In addition to the date (year, month, day) which are different, the letters in the last part of the name (before .tif) are different.

BlakeTerhune · ‎06-13-2017

Assuming the characters before the date in the filename are always the same length and all of your rasters are together in the same folder, see if this prints out the raster file names for each day that exists in the filename dates.

import arcpy
from collections import defaultdict

def main():
    raster_dir = r"D:\NASA\Data\SMAP\2014\Processed"
    arcpy.env.workspace = raster_dir
    raster_days = defaultdict(list)
    for r in arcpy.ListRasters():
        raster_days[r[15:23]].append(r)

    for date, rasters in raster_days.items():
        print(date)
        for r in rasters:
            print("\t{}".format(r))

if __name__ == '__main__':
    main()
‍‍‍‍‍‍‍‍‍‍‍‍‍‍‍‍‍‍‍‍‍‍‍‍‍‍‍‍‍‍‍‍‍‍‍‍‍‍‍‍‍‍‍‍‍‍‍‍‍‍‍‍‍‍‍‍‍‍‍‍‍‍‍‍‍‍‍‍‍‍‍‍‍‍‍‍‍‍‍‍‍‍‍‍‍‍‍‍‍‍‍‍‍‍‍‍‍‍‍‍‍‍‍‍‍‍‍‍

This creates a dictionary where the key is a date string (YYYYMMDD) and the value is a list of raster filenames that all have that date. If that works, you should be able to use this dictionary to calculate your statistics however you want.

EDIT:

Fixed typo on raster_days variable name in for loop.

curtvprice · ‎06-14-2017

defaultDict is pretty fancy for a beginner, but what a useful approach! Thanks for sharing that.

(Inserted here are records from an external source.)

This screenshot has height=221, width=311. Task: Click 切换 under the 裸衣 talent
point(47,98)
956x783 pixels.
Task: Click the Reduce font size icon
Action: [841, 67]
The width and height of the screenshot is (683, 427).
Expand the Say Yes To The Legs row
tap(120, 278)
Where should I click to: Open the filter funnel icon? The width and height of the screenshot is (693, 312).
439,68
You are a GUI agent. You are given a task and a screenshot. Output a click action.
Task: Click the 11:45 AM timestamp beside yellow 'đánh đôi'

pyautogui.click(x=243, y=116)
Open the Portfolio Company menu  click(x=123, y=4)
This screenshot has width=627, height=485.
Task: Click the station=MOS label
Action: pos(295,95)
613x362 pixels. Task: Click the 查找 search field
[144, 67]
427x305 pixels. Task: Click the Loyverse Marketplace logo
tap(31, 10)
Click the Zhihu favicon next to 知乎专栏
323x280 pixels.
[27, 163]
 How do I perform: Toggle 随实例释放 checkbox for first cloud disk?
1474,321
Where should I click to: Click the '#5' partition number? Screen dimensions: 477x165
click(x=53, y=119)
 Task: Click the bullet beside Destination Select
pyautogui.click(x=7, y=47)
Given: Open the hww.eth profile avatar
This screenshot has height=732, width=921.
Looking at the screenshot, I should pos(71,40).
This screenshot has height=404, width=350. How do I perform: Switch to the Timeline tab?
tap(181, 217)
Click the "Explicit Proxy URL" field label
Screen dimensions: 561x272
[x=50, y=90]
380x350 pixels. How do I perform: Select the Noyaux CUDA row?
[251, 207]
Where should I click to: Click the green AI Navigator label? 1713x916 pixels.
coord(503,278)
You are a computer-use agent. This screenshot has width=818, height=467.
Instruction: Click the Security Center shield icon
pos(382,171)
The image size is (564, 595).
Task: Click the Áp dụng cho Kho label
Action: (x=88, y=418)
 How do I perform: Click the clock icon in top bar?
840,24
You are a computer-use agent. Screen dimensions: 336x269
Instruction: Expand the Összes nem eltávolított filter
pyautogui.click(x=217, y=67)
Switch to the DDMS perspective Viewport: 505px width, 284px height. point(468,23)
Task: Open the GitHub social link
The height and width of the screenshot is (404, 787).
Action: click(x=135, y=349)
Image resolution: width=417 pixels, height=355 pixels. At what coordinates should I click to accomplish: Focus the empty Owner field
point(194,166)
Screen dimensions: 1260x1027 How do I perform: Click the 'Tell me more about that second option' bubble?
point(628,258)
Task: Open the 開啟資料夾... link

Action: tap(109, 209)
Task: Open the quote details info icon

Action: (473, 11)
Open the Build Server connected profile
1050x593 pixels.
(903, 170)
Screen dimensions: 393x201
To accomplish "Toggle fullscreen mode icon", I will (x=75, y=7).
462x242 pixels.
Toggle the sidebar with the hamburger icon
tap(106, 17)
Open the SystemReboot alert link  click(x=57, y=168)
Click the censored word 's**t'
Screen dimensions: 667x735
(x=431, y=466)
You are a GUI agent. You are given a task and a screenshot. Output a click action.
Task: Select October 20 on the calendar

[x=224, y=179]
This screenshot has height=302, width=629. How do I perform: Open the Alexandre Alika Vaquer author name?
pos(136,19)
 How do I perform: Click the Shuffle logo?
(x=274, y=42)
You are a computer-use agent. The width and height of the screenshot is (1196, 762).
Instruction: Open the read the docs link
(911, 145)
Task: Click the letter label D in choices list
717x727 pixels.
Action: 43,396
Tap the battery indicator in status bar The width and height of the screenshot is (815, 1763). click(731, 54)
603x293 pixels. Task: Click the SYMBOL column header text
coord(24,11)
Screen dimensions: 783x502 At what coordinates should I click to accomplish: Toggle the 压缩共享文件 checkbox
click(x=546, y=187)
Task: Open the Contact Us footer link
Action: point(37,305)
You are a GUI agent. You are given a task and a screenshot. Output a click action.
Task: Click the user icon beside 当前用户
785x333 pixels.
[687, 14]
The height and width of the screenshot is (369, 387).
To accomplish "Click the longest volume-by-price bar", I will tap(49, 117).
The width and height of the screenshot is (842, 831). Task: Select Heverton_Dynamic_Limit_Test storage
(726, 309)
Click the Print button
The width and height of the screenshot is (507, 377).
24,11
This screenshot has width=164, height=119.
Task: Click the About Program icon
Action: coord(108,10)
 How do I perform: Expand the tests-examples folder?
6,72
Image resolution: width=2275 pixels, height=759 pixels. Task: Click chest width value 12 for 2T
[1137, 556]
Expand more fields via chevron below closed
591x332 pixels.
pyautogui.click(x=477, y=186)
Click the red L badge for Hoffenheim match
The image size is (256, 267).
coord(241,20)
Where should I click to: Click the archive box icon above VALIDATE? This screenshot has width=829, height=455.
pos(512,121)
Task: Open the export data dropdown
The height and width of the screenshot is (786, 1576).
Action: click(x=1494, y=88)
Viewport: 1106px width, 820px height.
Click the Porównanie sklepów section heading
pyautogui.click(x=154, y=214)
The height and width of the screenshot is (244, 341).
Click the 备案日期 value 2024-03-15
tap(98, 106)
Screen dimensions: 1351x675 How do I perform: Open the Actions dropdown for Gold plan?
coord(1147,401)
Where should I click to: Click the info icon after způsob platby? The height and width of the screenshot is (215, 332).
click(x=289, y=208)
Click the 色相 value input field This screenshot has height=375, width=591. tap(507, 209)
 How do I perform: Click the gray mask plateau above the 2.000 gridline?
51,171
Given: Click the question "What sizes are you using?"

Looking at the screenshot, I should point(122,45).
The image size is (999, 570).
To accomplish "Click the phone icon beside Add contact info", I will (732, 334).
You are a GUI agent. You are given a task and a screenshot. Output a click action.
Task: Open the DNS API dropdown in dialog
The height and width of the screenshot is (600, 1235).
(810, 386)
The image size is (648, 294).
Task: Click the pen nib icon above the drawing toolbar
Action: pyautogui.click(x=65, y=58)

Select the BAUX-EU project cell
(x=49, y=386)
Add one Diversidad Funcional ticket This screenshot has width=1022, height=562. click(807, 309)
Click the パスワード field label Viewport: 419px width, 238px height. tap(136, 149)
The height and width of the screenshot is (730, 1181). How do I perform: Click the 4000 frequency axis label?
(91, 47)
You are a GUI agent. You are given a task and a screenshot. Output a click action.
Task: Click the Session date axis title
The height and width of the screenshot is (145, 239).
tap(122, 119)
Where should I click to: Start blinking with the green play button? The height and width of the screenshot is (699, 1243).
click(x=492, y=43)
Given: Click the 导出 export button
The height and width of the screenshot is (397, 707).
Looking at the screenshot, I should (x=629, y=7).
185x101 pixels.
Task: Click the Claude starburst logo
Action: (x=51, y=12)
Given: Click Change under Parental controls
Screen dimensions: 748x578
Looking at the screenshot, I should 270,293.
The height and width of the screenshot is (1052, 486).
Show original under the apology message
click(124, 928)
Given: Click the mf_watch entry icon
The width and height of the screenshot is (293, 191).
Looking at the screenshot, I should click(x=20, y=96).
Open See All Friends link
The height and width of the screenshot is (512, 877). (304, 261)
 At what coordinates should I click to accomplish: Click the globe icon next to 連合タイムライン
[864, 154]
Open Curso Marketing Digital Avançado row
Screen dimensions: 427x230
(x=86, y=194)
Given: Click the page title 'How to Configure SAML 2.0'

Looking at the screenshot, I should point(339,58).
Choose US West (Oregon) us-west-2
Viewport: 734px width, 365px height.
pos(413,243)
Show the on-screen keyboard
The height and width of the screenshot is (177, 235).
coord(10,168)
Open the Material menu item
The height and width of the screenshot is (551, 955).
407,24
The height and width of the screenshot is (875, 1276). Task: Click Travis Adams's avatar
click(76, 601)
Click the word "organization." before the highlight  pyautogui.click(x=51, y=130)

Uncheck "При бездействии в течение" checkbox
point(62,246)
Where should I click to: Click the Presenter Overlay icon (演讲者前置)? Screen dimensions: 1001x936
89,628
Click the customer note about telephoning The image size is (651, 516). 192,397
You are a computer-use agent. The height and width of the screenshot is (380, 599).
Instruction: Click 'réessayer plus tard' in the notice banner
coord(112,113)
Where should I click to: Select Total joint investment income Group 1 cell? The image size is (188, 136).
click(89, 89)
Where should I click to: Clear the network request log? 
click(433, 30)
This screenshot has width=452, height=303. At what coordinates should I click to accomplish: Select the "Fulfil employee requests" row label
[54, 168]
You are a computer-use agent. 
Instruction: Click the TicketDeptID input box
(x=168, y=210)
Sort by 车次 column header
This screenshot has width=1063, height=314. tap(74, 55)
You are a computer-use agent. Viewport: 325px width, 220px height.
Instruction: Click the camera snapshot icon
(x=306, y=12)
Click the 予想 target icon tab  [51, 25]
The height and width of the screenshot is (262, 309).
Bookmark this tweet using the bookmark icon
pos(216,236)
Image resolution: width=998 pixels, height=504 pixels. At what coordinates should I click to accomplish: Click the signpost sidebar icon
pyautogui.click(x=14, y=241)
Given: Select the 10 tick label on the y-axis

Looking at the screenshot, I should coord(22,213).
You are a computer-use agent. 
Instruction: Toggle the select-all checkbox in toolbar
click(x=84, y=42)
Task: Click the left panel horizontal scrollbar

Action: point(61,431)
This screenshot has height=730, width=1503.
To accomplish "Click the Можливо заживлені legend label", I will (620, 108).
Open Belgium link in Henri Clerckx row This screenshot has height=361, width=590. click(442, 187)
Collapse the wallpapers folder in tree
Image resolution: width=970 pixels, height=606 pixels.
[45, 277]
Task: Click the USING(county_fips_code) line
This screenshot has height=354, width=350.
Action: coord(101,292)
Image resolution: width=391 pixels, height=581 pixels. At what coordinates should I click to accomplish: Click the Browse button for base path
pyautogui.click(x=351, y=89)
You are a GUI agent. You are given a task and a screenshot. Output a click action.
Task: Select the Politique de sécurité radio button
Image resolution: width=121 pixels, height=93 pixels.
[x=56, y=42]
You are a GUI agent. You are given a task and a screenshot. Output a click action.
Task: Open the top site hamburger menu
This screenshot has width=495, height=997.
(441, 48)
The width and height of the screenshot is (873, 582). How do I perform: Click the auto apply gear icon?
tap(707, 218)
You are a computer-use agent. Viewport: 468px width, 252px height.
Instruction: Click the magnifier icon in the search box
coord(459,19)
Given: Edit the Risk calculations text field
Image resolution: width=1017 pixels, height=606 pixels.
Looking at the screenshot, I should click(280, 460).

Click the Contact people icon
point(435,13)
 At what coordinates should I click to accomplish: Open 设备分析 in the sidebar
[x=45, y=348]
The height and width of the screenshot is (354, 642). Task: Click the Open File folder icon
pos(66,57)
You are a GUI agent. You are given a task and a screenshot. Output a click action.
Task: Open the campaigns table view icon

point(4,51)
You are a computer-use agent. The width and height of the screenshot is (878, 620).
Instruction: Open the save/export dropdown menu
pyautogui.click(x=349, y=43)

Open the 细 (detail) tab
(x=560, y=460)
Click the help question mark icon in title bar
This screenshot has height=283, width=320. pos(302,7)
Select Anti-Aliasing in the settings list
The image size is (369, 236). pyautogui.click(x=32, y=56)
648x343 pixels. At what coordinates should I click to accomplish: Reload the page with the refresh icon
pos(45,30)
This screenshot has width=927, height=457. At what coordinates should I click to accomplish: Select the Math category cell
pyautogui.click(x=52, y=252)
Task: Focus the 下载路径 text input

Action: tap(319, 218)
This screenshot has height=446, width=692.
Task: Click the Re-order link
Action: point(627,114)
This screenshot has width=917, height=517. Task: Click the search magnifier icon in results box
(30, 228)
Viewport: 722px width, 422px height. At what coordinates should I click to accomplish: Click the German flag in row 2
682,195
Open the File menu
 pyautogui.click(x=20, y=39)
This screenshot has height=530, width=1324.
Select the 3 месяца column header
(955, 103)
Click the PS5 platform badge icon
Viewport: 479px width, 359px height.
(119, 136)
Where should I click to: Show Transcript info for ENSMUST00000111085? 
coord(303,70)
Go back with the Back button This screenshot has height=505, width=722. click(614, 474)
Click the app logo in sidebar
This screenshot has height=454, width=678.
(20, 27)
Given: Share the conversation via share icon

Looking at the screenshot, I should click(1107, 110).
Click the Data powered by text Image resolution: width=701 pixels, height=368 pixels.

AmenehTavakol · ‎06-19-2017

import arcpy
from collections import defaultdict

def main():
    raster_dir = r"D:\NASA\Data\SMAP\OutPut"
    arcpy.env.workspace = raster_dir
    raster_days = defaultdict(list)
    for r in arcpy.ListRasters():
        raster_days[r[15:23]].append(r)

    for date, rasters in raster_days.items():
        print(date)
        for r in rasters:
            print("\t{}".format(r))

if __name__ == '__main__':
    main()

This Code exactly classified my data into day groups. Thank you so much for your help. I have just changes "day_rasters.items()" in your code into "raster_days.items()"

.

Thank you so much.